Perhaps one of the most potentially destructive inventions is the atomic bomb, and it relies heavily on the use of Uranium. However, this radioactive member of the periodic table functions in more capacities than just destruction.
Requires Some Digging
Though Uranium isn’t exactly rare, it’s not nearly as abundant as materials like Carbon or Hydrogen. It occurs naturally in low densities in rocks, soil, and water, but only at a few parts per million. Uranium mines can be found all over the world, in places like Canada, Russia, and Australia.
Uranium is ancient, formed more than 6 billion years ago when a star died, and is the 48th most abundant element in the Earth’s crust. That means it’s about 40 times more abundant than silver, so although it’s not exactly common, it’s not quite precious in the sense of rarity either.
Uranium was first discovered in 1789 by a German chemist, though in reality he had actually discovered Uranium Dioxide. The elements’ radioactivity was uncovered more than a century later when a French physicist noticed that a Uranium sample appeared to be clouding up a photographic plate; he determined that the same was emitting some unseen rays.

++++

Brief 1 — According to the uranium passage, about how many times more abundant than silver is uranium?
Brief 2 — Print the stretch of the uranium passage from "Requires Some Digging" through "of rarity either.".
The lines that follow come from a different source than the uranium passage.

++++

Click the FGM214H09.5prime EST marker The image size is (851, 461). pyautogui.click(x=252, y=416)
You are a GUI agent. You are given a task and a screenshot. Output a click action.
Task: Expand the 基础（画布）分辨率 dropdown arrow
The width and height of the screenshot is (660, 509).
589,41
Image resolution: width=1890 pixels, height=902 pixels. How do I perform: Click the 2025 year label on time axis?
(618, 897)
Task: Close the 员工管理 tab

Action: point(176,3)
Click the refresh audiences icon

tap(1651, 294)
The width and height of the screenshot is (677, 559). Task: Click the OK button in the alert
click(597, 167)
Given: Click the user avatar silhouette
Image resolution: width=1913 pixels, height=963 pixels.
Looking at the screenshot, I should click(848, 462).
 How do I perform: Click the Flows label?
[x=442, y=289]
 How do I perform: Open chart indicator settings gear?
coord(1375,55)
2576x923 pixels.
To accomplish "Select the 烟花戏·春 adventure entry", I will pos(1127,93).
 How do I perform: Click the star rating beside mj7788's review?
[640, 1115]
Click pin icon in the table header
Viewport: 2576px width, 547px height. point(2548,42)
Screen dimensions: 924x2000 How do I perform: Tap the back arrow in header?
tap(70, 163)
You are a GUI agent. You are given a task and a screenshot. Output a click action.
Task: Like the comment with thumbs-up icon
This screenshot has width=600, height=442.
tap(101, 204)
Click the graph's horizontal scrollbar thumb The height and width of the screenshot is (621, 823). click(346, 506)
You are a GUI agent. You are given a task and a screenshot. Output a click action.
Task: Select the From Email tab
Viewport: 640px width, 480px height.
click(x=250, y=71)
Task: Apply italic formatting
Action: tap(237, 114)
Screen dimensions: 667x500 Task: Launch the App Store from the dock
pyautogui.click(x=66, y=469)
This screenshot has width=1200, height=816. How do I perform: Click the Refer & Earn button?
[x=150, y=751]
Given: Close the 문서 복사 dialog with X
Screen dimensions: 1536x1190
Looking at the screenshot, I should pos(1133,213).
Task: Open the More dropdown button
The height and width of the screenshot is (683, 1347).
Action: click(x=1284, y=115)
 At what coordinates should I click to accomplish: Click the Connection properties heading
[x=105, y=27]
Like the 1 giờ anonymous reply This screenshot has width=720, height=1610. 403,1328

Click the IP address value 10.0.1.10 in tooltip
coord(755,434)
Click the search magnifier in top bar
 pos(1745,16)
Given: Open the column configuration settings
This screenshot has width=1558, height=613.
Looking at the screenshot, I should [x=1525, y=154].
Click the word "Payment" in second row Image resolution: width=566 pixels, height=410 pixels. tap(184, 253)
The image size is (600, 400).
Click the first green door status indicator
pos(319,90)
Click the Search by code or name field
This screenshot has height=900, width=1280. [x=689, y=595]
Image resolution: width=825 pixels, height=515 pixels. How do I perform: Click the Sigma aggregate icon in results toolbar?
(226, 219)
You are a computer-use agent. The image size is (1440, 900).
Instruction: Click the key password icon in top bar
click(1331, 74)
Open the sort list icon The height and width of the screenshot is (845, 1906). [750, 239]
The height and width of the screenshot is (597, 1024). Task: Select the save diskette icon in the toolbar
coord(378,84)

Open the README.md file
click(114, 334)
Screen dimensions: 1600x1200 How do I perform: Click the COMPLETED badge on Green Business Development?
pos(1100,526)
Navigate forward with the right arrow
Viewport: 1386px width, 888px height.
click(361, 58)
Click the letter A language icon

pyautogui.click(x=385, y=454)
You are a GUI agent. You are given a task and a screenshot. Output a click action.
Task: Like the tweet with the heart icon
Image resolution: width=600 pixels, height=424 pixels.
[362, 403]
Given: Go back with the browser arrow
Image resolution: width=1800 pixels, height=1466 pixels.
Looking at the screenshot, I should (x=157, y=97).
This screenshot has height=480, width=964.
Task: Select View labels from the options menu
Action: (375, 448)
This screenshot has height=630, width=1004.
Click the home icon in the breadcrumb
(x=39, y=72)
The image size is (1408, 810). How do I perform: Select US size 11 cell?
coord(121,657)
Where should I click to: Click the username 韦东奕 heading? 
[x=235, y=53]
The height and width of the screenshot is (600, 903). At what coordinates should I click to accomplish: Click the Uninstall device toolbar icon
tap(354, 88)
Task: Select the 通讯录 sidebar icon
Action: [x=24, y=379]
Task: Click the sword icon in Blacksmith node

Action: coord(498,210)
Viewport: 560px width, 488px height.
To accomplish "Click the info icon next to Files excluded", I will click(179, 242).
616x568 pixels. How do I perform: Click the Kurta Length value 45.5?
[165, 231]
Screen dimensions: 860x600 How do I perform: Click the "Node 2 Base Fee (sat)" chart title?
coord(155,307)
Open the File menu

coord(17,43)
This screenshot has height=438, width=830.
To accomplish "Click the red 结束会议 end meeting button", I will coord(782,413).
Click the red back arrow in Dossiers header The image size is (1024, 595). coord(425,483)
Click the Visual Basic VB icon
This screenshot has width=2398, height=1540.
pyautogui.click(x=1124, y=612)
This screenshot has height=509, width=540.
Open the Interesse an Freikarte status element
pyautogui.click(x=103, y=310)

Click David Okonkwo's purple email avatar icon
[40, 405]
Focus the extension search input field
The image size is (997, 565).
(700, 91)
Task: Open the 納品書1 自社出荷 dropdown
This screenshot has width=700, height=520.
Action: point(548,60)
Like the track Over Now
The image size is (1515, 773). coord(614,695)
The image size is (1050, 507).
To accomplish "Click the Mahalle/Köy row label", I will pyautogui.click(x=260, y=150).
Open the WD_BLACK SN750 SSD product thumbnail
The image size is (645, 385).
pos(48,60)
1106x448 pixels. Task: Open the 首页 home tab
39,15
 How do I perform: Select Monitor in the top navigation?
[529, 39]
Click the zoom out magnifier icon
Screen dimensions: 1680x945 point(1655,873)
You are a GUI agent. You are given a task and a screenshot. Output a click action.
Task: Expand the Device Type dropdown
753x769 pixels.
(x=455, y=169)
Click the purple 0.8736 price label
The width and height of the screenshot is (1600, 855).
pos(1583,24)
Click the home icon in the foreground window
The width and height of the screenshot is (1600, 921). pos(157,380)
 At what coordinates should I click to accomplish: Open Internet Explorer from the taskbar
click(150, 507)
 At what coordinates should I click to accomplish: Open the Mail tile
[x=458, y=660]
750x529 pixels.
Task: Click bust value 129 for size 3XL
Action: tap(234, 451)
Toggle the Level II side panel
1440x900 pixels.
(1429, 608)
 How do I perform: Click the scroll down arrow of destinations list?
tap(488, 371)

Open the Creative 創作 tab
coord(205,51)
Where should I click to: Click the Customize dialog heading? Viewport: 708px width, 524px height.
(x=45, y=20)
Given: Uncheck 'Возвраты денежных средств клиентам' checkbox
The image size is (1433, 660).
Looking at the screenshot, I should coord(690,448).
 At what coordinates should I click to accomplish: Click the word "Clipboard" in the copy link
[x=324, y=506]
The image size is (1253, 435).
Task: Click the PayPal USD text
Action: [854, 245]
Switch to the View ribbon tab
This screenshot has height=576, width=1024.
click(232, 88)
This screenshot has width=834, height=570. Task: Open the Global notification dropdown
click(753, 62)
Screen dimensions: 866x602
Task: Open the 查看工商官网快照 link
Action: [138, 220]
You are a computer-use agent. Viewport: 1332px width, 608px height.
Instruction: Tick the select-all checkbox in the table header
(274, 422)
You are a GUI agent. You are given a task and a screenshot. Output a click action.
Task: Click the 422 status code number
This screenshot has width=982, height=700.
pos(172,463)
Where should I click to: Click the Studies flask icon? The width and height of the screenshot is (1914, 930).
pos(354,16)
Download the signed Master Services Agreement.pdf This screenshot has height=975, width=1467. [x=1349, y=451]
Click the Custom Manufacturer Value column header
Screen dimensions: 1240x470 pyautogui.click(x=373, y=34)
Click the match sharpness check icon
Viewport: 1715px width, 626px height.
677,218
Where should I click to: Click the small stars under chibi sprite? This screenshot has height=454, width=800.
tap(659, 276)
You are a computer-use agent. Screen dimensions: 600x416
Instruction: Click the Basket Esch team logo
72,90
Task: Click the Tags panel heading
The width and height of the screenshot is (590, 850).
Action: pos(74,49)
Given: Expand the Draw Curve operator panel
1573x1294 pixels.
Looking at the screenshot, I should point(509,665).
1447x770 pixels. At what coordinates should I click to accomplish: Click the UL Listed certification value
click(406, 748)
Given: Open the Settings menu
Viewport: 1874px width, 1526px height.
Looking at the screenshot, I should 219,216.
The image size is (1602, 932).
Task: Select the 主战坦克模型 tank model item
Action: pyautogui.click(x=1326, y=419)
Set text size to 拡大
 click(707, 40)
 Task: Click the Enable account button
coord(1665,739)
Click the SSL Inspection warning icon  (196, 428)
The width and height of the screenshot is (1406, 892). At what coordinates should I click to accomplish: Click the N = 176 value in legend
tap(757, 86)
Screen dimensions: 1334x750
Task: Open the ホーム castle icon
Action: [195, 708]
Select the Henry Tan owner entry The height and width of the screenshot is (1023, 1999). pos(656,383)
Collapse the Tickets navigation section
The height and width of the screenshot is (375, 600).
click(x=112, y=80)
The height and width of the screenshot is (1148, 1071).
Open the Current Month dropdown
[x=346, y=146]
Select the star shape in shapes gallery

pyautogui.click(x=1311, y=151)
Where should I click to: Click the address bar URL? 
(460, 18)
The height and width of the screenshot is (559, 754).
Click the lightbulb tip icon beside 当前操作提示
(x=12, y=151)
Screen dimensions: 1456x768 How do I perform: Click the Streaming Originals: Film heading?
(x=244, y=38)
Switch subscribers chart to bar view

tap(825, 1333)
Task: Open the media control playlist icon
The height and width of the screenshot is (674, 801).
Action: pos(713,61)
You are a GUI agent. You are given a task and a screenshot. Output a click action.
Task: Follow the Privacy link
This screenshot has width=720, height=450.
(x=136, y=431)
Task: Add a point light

++++

Answer section 1 — About 40 times.

Answer section 2 —
Requires Some Digging
Though Uranium isn’t exactly rare, it’s not nearly as abundant as materials like Carbon or Hydrogen. It occurs naturally in low densities in rocks, soil, and water, but only at a few parts per million. Uranium mines can be found all over the world, in places like Canada, Russia, and Australia.
Uranium is ancient, formed more than 6 billion years ago when a star died, and is the 48th most abundant element in the Earth’s crust. That means it’s about 40 times more abundant than silver, so although it’s not exactly common, it’s not quite precious in the sense of rarity either.